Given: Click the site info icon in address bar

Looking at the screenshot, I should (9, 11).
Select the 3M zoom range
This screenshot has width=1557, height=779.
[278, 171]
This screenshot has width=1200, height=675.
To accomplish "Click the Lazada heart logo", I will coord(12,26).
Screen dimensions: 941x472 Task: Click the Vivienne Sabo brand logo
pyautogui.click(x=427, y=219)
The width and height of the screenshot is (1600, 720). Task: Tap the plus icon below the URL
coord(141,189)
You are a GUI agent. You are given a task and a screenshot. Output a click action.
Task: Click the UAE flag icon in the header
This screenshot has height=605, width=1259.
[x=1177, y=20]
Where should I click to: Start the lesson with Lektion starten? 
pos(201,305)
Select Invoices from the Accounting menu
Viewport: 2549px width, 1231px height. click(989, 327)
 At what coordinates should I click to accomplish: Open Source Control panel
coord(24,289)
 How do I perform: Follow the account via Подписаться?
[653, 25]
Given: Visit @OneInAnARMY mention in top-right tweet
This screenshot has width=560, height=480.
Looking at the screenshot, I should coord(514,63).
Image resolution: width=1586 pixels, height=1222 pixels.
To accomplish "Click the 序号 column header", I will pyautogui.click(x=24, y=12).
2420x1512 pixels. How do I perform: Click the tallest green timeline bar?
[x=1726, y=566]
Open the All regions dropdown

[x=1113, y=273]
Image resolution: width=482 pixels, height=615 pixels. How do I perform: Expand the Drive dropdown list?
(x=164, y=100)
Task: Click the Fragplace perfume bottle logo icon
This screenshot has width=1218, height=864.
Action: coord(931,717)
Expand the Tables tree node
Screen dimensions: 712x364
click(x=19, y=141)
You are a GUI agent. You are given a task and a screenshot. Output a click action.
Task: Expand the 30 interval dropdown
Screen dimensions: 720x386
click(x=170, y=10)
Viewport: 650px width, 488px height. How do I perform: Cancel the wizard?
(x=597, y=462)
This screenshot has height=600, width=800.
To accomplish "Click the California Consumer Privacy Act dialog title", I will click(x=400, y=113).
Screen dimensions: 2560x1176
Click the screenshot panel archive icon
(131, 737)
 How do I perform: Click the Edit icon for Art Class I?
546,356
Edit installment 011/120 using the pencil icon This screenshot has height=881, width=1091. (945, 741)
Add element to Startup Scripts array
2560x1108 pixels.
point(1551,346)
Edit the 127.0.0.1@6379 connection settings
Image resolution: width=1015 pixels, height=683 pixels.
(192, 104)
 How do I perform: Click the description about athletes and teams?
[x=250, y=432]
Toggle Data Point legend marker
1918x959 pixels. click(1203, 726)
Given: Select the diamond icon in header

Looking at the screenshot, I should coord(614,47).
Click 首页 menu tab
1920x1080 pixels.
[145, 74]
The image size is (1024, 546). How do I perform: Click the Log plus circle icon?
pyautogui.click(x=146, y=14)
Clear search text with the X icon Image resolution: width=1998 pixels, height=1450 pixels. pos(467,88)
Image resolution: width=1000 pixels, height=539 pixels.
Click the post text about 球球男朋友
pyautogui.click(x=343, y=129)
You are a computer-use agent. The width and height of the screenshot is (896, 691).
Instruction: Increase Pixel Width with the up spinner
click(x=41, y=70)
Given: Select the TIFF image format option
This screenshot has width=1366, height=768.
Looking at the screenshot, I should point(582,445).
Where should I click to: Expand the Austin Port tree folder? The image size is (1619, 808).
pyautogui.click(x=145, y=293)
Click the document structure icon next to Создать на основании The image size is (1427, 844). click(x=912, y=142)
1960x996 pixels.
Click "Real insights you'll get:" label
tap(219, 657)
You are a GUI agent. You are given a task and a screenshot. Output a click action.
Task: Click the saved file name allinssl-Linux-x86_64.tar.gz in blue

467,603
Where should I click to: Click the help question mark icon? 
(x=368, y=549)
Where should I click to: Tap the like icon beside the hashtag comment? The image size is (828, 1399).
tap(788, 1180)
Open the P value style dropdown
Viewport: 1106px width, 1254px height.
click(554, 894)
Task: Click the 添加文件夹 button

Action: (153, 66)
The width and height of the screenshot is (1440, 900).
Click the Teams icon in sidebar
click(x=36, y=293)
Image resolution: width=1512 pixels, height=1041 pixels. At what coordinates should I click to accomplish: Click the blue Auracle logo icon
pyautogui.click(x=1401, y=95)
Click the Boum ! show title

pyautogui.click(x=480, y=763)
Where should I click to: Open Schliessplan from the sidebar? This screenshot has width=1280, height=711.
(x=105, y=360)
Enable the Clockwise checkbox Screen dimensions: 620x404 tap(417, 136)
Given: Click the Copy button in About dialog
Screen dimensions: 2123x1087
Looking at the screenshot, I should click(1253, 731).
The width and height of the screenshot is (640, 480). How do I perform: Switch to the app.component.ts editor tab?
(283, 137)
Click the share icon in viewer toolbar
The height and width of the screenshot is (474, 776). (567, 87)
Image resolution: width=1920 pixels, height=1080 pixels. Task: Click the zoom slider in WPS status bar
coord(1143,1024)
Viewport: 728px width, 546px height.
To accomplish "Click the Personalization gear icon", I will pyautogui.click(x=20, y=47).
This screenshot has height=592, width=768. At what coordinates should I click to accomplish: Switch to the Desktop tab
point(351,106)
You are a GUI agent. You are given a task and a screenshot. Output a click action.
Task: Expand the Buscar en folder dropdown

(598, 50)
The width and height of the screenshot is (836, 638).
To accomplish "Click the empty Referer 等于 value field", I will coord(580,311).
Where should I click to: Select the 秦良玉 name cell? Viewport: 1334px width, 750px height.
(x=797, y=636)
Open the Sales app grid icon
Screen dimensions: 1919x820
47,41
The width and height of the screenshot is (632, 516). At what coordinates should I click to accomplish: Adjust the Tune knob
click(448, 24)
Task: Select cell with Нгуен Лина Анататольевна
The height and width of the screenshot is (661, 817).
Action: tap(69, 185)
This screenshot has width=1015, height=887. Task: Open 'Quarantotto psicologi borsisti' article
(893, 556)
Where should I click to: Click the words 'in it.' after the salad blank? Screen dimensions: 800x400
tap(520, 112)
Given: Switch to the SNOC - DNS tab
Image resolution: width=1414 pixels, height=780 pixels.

STATED GOAL:
Edit the records in the part that opens with the line containing "Given: Select the diamond icon in header" and closes with the line containing "Enable the Clockwise", replacing "spinner" with "arrow" and leaving every other word unchanged. Give only those lines.

FINAL ANSWER:
Given: Select the diamond icon in header

Looking at the screenshot, I should coord(614,47).
Click 首页 menu tab
1920x1080 pixels.
[145, 74]
The image size is (1024, 546). How do I perform: Click the Log plus circle icon?
pyautogui.click(x=146, y=14)
Clear search text with the X icon Image resolution: width=1998 pixels, height=1450 pixels. pos(467,88)
Image resolution: width=1000 pixels, height=539 pixels.
Click the post text about 球球男朋友
pyautogui.click(x=343, y=129)
You are a computer-use agent. The width and height of the screenshot is (896, 691).
Instruction: Increase Pixel Width with the up arrow
click(x=41, y=70)
Given: Select the TIFF image format option
This screenshot has width=1366, height=768.
Looking at the screenshot, I should point(582,445).
Where should I click to: Expand the Austin Port tree folder? The image size is (1619, 808).
pyautogui.click(x=145, y=293)
Click the document structure icon next to Создать на основании The image size is (1427, 844). click(x=912, y=142)
1960x996 pixels.
Click "Real insights you'll get:" label
tap(219, 657)
You are a GUI agent. You are given a task and a screenshot. Output a click action.
Task: Click the saved file name allinssl-Linux-x86_64.tar.gz in blue

467,603
Where should I click to: Click the help question mark icon? 
(x=368, y=549)
Where should I click to: Tap the like icon beside the hashtag comment? The image size is (828, 1399).
tap(788, 1180)
Open the P value style dropdown
Viewport: 1106px width, 1254px height.
click(554, 894)
Task: Click the 添加文件夹 button

Action: (153, 66)
The width and height of the screenshot is (1440, 900).
Click the Teams icon in sidebar
click(x=36, y=293)
Image resolution: width=1512 pixels, height=1041 pixels. At what coordinates should I click to accomplish: Click the blue Auracle logo icon
pyautogui.click(x=1401, y=95)
Click the Boum ! show title

pyautogui.click(x=480, y=763)
Where should I click to: Open Schliessplan from the sidebar? This screenshot has width=1280, height=711.
(x=105, y=360)
Enable the Clockwise checkbox Screen dimensions: 620x404 tap(417, 136)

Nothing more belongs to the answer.